» DOCUMENTO

A partir de aquí, Losurdo entra con el tema del internacionalismo, quizás la cuestión más polémica: este afirma que, en Gramsci, es impensable despreciar la cuestión nacional, articulada esta en torno a la construcción de un Estado-nación. El nacionalismo no es una simple ideología, sino una pieza clave en la construcción de un nuevo orden social. De esta forma se expresa Gramsci cuando es condenado por el gobierno fascista italiano, un gobierno que se ampara en la recursividad de la patria: “vosotros, fascistas, condenáis a la nación italiana al desastre”. Losurdo afirmará que aquí Gramsci sigue a Lenin y afirma que la historia del siglo XX es sin duda la historia de las grandes revoluciones nacionales contra los colonizadores capitalistas (y pone como ejemplo la “gran guerra patriótica”, término con el que se conocía la IIGM en la Unión Soviética). Para Losurdo Lenin es el más grande estatista de Europa, el salvador del Estado y de la nación rusa: contra el proceso de fragmentación y balcanización de Rusia, Lenin logra salvar la unidad nacional en torno a la oposición a la guerra.

» ENUNCIADO 1
Enumere todas las personas que el documento menciona por su nombre.
» ENUNCIADO 2
Explique, en una a tres oraciones, por qué Losurdo considera a Lenin el salvador del Estado y de la nación rusa, según el documento.
» ENUNCIADO 3
De acuerdo con el documento, ¿con qué término se conocía la IIGM en la Unión Soviética?

» DATOS MOSTRADOS
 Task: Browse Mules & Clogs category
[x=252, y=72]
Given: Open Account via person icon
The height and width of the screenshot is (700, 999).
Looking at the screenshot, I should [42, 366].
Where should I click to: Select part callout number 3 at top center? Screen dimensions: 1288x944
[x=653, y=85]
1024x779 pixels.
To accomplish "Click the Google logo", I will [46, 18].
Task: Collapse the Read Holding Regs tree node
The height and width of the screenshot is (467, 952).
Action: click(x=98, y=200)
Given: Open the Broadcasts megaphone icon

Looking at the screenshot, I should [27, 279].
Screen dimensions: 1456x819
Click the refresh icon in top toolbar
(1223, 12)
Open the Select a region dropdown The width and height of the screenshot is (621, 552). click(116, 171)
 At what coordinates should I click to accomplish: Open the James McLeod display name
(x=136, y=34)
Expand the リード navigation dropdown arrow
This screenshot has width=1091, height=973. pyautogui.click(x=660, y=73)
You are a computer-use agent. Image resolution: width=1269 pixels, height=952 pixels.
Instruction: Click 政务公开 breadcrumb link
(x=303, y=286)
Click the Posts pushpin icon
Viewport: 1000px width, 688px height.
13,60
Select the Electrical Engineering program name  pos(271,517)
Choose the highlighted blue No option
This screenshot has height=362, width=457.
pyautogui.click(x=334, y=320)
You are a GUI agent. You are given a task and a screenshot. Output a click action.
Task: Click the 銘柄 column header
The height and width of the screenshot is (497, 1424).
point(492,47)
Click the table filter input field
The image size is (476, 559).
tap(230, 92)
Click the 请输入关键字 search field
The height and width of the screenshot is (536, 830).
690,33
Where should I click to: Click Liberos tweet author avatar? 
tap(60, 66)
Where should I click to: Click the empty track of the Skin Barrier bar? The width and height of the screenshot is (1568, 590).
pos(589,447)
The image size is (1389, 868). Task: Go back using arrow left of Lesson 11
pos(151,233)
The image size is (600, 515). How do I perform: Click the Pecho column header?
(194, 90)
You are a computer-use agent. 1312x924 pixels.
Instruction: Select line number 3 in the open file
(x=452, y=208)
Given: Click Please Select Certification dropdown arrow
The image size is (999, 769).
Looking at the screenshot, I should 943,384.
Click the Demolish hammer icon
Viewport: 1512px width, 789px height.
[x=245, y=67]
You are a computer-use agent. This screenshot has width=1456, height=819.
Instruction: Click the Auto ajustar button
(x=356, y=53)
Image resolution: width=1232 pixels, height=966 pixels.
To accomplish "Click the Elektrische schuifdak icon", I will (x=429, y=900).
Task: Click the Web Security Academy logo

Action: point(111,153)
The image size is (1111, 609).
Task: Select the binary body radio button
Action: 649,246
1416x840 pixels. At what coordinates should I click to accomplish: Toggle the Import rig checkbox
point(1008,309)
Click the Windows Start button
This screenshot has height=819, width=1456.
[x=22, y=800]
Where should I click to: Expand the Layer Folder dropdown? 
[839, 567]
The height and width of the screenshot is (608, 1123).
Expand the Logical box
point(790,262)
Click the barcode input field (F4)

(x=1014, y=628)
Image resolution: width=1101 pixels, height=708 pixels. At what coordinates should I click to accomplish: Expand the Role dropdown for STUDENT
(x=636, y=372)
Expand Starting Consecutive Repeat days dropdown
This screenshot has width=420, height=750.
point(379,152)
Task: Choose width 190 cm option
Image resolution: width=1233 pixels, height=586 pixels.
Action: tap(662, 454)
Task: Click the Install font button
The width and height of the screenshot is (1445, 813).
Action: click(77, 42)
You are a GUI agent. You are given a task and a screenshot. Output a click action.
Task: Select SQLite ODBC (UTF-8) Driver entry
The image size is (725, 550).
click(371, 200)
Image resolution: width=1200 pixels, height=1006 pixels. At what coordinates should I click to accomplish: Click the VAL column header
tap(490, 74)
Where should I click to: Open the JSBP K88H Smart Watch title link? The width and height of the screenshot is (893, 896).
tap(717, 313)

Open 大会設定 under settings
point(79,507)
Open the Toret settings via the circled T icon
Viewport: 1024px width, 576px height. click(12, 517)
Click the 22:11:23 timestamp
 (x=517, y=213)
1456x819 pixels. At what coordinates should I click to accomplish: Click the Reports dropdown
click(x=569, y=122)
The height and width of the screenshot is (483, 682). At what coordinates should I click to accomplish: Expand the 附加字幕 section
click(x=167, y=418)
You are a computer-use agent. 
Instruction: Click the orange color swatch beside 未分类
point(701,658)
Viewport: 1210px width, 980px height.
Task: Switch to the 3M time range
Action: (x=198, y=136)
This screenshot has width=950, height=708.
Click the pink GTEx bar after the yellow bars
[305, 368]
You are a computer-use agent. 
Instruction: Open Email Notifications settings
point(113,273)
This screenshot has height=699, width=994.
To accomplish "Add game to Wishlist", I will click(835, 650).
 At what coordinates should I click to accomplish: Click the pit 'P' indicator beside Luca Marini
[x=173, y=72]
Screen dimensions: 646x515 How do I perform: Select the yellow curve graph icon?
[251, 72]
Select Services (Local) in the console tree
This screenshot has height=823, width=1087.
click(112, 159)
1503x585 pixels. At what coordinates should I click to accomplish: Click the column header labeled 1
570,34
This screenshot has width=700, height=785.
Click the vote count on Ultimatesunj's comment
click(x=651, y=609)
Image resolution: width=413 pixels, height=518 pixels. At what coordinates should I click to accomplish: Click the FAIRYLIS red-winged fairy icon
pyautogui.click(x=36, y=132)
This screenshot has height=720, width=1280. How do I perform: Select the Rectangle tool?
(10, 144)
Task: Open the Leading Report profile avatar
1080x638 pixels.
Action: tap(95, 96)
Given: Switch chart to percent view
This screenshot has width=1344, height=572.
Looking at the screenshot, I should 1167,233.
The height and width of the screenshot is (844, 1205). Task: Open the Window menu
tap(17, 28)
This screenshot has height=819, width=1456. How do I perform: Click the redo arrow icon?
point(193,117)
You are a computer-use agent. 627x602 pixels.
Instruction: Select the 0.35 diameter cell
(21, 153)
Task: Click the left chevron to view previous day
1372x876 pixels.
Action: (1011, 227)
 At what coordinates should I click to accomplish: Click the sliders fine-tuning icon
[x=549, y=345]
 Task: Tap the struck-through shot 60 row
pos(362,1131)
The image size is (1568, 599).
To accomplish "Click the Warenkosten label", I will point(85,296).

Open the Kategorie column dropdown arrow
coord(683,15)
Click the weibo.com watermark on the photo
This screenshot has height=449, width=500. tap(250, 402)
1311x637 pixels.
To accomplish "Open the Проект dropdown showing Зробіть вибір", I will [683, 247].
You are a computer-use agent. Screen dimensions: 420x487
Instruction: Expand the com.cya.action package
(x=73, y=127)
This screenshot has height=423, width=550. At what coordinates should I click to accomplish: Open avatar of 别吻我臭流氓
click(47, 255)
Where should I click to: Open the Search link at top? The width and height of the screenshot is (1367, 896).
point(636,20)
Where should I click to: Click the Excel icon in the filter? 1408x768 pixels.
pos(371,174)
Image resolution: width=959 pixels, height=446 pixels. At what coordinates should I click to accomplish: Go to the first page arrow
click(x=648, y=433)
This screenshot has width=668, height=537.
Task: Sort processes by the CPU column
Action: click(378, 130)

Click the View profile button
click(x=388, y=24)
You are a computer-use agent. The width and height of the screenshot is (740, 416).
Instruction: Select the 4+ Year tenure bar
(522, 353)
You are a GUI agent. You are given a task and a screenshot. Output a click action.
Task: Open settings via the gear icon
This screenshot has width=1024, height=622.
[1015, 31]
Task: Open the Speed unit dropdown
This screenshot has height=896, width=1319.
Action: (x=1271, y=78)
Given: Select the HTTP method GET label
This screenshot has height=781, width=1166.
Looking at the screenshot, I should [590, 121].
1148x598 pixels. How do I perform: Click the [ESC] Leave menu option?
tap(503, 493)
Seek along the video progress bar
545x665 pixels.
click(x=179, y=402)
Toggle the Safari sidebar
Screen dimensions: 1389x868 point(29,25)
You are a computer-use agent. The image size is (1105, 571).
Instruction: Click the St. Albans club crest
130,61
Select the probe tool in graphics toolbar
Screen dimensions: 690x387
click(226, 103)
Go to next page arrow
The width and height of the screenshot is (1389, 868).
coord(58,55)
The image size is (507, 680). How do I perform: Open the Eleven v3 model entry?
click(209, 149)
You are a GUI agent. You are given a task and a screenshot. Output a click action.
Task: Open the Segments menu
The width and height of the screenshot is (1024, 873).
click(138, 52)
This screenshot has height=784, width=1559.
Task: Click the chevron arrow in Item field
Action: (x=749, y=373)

» RESPUESTA 1
Losurdo, Gramsci y Lenin.

» RESPUESTA 2
Losurdo lo considera así porque Lenin se opuso al proceso de fragmentación y balcanización de Rusia. Logró salvar la unidad nacional en torno a la oposición a la guerra.

» RESPUESTA 3
Se la conocía como la "gran guerra patriótica".